*Data*
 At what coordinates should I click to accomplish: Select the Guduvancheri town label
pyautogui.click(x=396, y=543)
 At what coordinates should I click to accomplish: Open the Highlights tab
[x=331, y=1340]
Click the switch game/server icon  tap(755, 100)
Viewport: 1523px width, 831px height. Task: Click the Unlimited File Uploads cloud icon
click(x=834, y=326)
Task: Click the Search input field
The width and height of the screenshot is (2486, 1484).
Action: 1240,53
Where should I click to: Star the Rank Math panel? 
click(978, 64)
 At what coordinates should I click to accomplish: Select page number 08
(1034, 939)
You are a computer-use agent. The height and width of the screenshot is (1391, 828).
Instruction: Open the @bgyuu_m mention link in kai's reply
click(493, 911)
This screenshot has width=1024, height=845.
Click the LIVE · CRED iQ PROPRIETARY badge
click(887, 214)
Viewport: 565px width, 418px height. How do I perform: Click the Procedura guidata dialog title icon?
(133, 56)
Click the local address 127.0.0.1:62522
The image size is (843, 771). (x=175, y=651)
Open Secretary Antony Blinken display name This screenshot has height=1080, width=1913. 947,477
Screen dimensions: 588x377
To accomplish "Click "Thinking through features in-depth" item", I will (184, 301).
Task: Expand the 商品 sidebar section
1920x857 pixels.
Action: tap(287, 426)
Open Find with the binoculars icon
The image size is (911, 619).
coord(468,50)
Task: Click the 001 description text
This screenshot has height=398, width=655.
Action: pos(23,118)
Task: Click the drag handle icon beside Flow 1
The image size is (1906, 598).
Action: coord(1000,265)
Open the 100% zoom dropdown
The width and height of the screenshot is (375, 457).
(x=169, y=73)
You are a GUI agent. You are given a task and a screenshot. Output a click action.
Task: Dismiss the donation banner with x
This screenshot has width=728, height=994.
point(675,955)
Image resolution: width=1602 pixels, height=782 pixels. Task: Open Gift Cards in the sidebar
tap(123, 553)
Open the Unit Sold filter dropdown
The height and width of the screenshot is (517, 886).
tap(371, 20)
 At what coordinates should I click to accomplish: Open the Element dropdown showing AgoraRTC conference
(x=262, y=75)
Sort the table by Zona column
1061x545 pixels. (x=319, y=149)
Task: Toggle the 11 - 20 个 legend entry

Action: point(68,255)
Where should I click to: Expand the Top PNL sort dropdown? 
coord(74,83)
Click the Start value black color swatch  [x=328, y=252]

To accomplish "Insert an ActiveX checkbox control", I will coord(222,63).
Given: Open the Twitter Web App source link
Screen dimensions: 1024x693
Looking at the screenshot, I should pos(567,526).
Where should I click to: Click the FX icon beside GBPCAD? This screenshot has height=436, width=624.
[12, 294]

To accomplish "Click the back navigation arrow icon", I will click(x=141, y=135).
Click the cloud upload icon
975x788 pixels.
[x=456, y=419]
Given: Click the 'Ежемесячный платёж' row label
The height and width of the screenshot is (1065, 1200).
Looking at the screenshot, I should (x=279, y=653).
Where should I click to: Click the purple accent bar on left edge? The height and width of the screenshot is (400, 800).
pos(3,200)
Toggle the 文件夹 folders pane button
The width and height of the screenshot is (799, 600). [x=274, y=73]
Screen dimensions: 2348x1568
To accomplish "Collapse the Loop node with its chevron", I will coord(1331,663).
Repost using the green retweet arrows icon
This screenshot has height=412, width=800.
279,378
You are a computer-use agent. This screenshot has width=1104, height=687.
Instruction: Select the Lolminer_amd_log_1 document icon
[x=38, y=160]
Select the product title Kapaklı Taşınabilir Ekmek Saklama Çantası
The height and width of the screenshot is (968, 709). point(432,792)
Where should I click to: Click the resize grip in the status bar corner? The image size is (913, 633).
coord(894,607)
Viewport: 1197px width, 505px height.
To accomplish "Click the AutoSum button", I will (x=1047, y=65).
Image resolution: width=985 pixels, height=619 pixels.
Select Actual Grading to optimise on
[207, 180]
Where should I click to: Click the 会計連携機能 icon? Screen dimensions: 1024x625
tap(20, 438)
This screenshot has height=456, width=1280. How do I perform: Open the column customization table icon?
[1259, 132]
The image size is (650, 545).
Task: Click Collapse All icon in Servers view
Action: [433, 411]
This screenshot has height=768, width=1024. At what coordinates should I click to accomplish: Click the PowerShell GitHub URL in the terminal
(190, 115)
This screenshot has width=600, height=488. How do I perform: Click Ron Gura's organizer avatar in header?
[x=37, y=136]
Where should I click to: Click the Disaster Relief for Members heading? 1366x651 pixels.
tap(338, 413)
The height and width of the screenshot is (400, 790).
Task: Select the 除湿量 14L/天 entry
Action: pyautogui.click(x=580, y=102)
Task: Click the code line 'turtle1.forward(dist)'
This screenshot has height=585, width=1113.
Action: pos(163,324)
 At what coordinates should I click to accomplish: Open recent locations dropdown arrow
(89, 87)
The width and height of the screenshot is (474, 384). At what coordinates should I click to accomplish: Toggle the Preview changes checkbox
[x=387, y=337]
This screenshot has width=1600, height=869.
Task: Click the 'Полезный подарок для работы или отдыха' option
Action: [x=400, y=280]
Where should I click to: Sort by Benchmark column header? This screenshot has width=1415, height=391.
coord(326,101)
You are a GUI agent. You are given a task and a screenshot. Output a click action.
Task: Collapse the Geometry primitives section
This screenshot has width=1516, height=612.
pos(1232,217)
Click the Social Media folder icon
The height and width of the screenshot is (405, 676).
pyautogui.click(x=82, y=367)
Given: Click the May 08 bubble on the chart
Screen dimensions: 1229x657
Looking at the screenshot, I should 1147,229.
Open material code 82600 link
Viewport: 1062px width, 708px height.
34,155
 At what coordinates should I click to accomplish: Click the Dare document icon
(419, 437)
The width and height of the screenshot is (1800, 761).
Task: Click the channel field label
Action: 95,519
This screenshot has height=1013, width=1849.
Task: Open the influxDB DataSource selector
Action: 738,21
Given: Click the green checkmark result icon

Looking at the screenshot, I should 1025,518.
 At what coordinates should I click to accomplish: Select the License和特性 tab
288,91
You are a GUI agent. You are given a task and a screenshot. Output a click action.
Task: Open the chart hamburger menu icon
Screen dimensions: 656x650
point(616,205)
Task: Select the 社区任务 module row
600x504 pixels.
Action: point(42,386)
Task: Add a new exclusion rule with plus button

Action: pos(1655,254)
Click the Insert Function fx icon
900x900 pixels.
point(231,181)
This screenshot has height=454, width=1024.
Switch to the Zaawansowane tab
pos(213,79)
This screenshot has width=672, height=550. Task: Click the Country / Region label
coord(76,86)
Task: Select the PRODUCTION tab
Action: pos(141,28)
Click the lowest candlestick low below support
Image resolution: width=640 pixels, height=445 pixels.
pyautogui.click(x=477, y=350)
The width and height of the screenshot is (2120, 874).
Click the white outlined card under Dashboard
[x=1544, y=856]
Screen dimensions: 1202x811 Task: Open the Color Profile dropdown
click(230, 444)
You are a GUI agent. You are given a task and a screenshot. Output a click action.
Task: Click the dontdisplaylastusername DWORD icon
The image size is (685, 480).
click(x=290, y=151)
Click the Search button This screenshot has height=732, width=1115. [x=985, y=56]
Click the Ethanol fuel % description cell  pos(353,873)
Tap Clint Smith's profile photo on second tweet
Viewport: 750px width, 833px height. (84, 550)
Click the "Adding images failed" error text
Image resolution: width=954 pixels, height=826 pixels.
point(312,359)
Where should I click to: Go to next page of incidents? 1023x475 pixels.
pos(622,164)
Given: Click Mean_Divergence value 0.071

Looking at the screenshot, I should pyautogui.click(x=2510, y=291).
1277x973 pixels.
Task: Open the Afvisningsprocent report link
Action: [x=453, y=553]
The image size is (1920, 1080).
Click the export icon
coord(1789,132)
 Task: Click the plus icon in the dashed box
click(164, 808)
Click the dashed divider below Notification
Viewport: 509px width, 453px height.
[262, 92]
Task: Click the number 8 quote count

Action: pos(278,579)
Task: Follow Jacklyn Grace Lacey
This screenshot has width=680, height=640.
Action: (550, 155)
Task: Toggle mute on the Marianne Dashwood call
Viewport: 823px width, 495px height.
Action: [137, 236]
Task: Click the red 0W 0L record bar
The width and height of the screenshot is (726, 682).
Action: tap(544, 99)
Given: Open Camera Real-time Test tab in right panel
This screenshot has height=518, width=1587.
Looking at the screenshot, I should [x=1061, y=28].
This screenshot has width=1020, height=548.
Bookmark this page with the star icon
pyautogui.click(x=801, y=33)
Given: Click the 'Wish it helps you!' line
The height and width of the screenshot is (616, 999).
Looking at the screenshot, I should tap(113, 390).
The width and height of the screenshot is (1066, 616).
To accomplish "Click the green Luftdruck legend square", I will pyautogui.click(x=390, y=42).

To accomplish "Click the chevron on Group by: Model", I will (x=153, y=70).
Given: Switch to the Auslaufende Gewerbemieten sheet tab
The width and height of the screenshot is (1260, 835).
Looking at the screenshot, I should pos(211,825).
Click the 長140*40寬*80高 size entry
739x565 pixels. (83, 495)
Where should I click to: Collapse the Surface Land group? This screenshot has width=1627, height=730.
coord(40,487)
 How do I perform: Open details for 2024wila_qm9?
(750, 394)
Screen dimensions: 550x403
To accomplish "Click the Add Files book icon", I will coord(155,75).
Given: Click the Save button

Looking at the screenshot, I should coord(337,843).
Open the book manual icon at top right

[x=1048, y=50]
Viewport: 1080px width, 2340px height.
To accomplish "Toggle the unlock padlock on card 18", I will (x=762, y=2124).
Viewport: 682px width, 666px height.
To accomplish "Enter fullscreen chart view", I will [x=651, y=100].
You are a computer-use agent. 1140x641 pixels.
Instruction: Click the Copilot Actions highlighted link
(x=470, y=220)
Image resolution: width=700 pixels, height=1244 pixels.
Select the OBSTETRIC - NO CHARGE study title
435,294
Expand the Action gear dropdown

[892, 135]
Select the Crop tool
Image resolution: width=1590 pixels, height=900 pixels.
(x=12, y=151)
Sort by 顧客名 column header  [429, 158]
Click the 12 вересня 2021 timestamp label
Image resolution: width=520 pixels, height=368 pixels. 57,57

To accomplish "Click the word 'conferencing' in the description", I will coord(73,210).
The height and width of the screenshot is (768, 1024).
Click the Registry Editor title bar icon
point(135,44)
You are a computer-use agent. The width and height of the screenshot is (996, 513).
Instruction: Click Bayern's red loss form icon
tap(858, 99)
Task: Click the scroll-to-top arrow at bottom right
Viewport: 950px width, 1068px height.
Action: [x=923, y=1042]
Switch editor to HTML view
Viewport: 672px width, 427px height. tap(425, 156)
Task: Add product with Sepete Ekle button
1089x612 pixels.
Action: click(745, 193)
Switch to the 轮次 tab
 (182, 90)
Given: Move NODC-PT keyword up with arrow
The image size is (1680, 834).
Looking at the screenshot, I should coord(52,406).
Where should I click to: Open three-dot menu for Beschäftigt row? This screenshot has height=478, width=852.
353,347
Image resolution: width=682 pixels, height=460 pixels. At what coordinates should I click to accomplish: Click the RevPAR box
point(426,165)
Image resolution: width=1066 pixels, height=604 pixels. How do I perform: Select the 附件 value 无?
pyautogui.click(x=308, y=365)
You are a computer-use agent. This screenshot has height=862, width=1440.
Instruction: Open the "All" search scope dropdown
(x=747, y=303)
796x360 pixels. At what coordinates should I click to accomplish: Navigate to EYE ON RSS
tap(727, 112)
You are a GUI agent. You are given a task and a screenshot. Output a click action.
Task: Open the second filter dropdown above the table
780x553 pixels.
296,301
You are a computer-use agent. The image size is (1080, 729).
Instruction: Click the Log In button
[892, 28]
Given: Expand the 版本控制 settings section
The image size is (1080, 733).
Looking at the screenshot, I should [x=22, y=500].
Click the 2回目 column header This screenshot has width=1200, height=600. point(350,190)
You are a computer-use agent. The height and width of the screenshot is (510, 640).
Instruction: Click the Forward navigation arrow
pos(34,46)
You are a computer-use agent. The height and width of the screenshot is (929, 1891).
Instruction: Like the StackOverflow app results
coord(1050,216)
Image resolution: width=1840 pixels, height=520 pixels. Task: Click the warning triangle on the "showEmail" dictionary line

*Exercise directions*
Lines from the one that contains "is (510, 640)." through the final line of the entries must be duplicated exactly, and no other lines.

*Reply*
You are a computer-use agent. The height and width of the screenshot is (510, 640).
Instruction: Click the Forward navigation arrow
pos(34,46)
You are a computer-use agent. The height and width of the screenshot is (929, 1891).
Instruction: Like the StackOverflow app results
coord(1050,216)
Image resolution: width=1840 pixels, height=520 pixels. Task: Click the warning triangle on the "showEmail" dictionary line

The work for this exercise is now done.